▶ _ACTIVITY_: Copy each record below without changing a single word.

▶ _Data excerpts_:
----------
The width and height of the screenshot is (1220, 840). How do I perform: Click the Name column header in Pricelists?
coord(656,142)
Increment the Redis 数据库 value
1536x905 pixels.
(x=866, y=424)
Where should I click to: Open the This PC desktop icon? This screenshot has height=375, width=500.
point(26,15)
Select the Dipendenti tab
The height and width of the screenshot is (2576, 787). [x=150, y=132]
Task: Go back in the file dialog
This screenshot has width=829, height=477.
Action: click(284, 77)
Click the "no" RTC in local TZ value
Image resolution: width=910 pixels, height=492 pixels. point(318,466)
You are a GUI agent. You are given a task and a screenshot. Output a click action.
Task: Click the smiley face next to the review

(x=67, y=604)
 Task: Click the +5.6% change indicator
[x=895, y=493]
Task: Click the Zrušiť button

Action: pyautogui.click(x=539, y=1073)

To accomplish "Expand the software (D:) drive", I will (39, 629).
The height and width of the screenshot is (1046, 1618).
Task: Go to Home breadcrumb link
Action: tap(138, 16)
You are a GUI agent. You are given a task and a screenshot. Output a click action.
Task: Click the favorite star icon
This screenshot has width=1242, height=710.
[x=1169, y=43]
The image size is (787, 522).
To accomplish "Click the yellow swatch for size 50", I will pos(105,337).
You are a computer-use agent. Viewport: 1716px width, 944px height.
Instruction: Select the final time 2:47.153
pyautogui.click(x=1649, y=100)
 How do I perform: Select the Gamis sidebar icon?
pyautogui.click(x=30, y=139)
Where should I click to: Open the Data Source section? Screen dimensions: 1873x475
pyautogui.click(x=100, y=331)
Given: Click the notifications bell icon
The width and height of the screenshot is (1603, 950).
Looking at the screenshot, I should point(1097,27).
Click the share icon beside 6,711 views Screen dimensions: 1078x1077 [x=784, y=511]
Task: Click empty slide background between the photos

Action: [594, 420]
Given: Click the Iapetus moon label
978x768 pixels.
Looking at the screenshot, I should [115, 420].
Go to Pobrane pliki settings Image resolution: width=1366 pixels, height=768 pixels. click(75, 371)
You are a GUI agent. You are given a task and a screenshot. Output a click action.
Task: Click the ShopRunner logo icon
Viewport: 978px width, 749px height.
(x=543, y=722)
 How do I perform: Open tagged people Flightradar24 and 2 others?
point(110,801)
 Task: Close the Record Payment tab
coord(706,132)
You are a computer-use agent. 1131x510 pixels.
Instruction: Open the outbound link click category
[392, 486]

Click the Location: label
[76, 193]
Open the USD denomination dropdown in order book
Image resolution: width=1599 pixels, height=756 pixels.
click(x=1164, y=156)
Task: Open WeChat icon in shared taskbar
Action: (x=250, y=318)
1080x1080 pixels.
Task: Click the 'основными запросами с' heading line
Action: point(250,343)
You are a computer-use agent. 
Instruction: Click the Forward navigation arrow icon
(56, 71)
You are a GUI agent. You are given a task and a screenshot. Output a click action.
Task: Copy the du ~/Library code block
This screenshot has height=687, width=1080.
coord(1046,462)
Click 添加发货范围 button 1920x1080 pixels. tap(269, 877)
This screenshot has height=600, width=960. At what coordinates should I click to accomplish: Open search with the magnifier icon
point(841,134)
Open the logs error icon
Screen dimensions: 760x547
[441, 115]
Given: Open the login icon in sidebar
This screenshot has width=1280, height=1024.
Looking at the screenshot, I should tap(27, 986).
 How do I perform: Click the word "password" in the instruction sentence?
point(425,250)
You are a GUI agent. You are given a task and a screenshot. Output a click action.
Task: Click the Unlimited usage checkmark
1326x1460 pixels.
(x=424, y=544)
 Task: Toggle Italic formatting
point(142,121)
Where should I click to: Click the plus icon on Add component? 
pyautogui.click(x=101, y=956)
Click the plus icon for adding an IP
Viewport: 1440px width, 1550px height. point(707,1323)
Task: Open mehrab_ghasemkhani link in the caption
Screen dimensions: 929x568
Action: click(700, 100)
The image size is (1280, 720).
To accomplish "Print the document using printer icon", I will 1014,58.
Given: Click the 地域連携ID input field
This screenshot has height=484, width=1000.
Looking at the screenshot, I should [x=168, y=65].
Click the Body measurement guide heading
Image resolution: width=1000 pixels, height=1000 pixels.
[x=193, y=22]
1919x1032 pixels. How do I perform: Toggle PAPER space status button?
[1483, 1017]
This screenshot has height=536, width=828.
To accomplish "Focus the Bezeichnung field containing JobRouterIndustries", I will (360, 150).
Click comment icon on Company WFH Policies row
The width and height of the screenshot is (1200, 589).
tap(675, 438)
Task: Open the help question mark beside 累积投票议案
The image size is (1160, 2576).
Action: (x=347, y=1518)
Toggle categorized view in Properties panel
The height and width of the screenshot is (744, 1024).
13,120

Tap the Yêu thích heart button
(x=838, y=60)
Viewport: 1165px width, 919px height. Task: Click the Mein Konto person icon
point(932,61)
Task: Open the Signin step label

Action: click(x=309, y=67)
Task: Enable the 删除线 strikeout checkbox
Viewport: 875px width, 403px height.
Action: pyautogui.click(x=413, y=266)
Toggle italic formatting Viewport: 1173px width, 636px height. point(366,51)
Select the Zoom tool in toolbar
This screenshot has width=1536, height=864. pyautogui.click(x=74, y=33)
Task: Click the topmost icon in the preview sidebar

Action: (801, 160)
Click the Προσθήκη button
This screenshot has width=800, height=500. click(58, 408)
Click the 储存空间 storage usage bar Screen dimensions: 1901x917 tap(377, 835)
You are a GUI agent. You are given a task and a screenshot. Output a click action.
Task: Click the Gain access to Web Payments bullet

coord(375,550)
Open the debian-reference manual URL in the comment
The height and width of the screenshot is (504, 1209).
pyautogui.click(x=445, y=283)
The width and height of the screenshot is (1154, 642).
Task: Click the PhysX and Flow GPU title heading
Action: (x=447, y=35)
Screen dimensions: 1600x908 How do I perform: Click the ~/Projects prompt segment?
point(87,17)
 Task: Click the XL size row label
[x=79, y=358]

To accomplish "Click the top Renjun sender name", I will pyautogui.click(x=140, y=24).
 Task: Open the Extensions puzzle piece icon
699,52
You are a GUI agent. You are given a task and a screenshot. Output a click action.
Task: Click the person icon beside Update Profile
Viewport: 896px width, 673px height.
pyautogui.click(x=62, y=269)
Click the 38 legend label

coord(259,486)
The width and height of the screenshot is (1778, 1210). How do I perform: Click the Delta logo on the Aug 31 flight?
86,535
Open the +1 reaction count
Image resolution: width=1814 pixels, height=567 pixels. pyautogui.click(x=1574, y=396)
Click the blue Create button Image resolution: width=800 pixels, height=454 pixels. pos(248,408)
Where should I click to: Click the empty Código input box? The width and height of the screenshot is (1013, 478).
----------
▶ _TASK RESPONSE_:
The width and height of the screenshot is (1220, 840). How do I perform: Click the Name column header in Pricelists?
coord(656,142)
Increment the Redis 数据库 value
1536x905 pixels.
(x=866, y=424)
Where should I click to: Open the This PC desktop icon? This screenshot has height=375, width=500.
point(26,15)
Select the Dipendenti tab
The height and width of the screenshot is (2576, 787). [x=150, y=132]
Task: Go back in the file dialog
This screenshot has width=829, height=477.
Action: click(284, 77)
Click the "no" RTC in local TZ value
Image resolution: width=910 pixels, height=492 pixels. point(318,466)
You are a GUI agent. You are given a task and a screenshot. Output a click action.
Task: Click the smiley face next to the review

(x=67, y=604)
 Task: Click the +5.6% change indicator
[x=895, y=493]
Task: Click the Zrušiť button

Action: pyautogui.click(x=539, y=1073)

To accomplish "Expand the software (D:) drive", I will (39, 629).
The height and width of the screenshot is (1046, 1618).
Task: Go to Home breadcrumb link
Action: tap(138, 16)
You are a GUI agent. You are given a task and a screenshot. Output a click action.
Task: Click the favorite star icon
This screenshot has width=1242, height=710.
[x=1169, y=43]
The image size is (787, 522).
To accomplish "Click the yellow swatch for size 50", I will pos(105,337).
You are a computer-use agent. Viewport: 1716px width, 944px height.
Instruction: Select the final time 2:47.153
pyautogui.click(x=1649, y=100)
 How do I perform: Select the Gamis sidebar icon?
pyautogui.click(x=30, y=139)
Where should I click to: Open the Data Source section? Screen dimensions: 1873x475
pyautogui.click(x=100, y=331)
Given: Click the notifications bell icon
The width and height of the screenshot is (1603, 950).
Looking at the screenshot, I should point(1097,27).
Click the share icon beside 6,711 views Screen dimensions: 1078x1077 [x=784, y=511]
Task: Click empty slide background between the photos

Action: [594, 420]
Given: Click the Iapetus moon label
978x768 pixels.
Looking at the screenshot, I should [115, 420].
Go to Pobrane pliki settings Image resolution: width=1366 pixels, height=768 pixels. click(75, 371)
You are a GUI agent. You are given a task and a screenshot. Output a click action.
Task: Click the ShopRunner logo icon
Viewport: 978px width, 749px height.
(x=543, y=722)
 How do I perform: Open tagged people Flightradar24 and 2 others?
point(110,801)
 Task: Close the Record Payment tab
coord(706,132)
You are a computer-use agent. 1131x510 pixels.
Instruction: Open the outbound link click category
[392, 486]

Click the Location: label
[76, 193]
Open the USD denomination dropdown in order book
Image resolution: width=1599 pixels, height=756 pixels.
click(x=1164, y=156)
Task: Open WeChat icon in shared taskbar
Action: (x=250, y=318)
1080x1080 pixels.
Task: Click the 'основными запросами с' heading line
Action: point(250,343)
You are a computer-use agent. 
Instruction: Click the Forward navigation arrow icon
(56, 71)
You are a GUI agent. You are given a task and a screenshot. Output a click action.
Task: Copy the du ~/Library code block
This screenshot has height=687, width=1080.
coord(1046,462)
Click 添加发货范围 button 1920x1080 pixels. tap(269, 877)
This screenshot has height=600, width=960. At what coordinates should I click to accomplish: Open search with the magnifier icon
point(841,134)
Open the logs error icon
Screen dimensions: 760x547
[441, 115]
Given: Open the login icon in sidebar
This screenshot has width=1280, height=1024.
Looking at the screenshot, I should tap(27, 986).
 How do I perform: Click the word "password" in the instruction sentence?
point(425,250)
You are a GUI agent. You are given a task and a screenshot. Output a click action.
Task: Click the Unlimited usage checkmark
1326x1460 pixels.
(x=424, y=544)
 Task: Toggle Italic formatting
point(142,121)
Where should I click to: Click the plus icon on Add component? 
pyautogui.click(x=101, y=956)
Click the plus icon for adding an IP
Viewport: 1440px width, 1550px height. point(707,1323)
Task: Open mehrab_ghasemkhani link in the caption
Screen dimensions: 929x568
Action: click(700, 100)
The image size is (1280, 720).
To accomplish "Print the document using printer icon", I will 1014,58.
Given: Click the 地域連携ID input field
This screenshot has height=484, width=1000.
Looking at the screenshot, I should [x=168, y=65].
Click the Body measurement guide heading
Image resolution: width=1000 pixels, height=1000 pixels.
[x=193, y=22]
1919x1032 pixels. How do I perform: Toggle PAPER space status button?
[1483, 1017]
This screenshot has height=536, width=828.
To accomplish "Focus the Bezeichnung field containing JobRouterIndustries", I will (360, 150).
Click comment icon on Company WFH Policies row
The width and height of the screenshot is (1200, 589).
tap(675, 438)
Task: Open the help question mark beside 累积投票议案
The image size is (1160, 2576).
Action: (x=347, y=1518)
Toggle categorized view in Properties panel
The height and width of the screenshot is (744, 1024).
13,120

Tap the Yêu thích heart button
(x=838, y=60)
Viewport: 1165px width, 919px height. Task: Click the Mein Konto person icon
point(932,61)
Task: Open the Signin step label

Action: click(x=309, y=67)
Task: Enable the 删除线 strikeout checkbox
Viewport: 875px width, 403px height.
Action: pyautogui.click(x=413, y=266)
Toggle italic formatting Viewport: 1173px width, 636px height. point(366,51)
Select the Zoom tool in toolbar
This screenshot has width=1536, height=864. pyautogui.click(x=74, y=33)
Task: Click the topmost icon in the preview sidebar

Action: (801, 160)
Click the Προσθήκη button
This screenshot has width=800, height=500. click(58, 408)
Click the 储存空间 storage usage bar Screen dimensions: 1901x917 tap(377, 835)
You are a GUI agent. You are given a task and a screenshot. Output a click action.
Task: Click the Gain access to Web Payments bullet

coord(375,550)
Open the debian-reference manual URL in the comment
The height and width of the screenshot is (504, 1209).
pyautogui.click(x=445, y=283)
The width and height of the screenshot is (1154, 642).
Task: Click the PhysX and Flow GPU title heading
Action: (x=447, y=35)
Screen dimensions: 1600x908 How do I perform: Click the ~/Projects prompt segment?
point(87,17)
 Task: Click the XL size row label
[x=79, y=358]

To accomplish "Click the top Renjun sender name", I will pyautogui.click(x=140, y=24).
 Task: Open the Extensions puzzle piece icon
699,52
You are a GUI agent. You are given a task and a screenshot. Output a click action.
Task: Click the person icon beside Update Profile
Viewport: 896px width, 673px height.
pyautogui.click(x=62, y=269)
Click the 38 legend label

coord(259,486)
The width and height of the screenshot is (1778, 1210). How do I perform: Click the Delta logo on the Aug 31 flight?
86,535
Open the +1 reaction count
Image resolution: width=1814 pixels, height=567 pixels. pyautogui.click(x=1574, y=396)
Click the blue Create button Image resolution: width=800 pixels, height=454 pixels. pos(248,408)
Where should I click to: Click the empty Código input box? The width and height of the screenshot is (1013, 478).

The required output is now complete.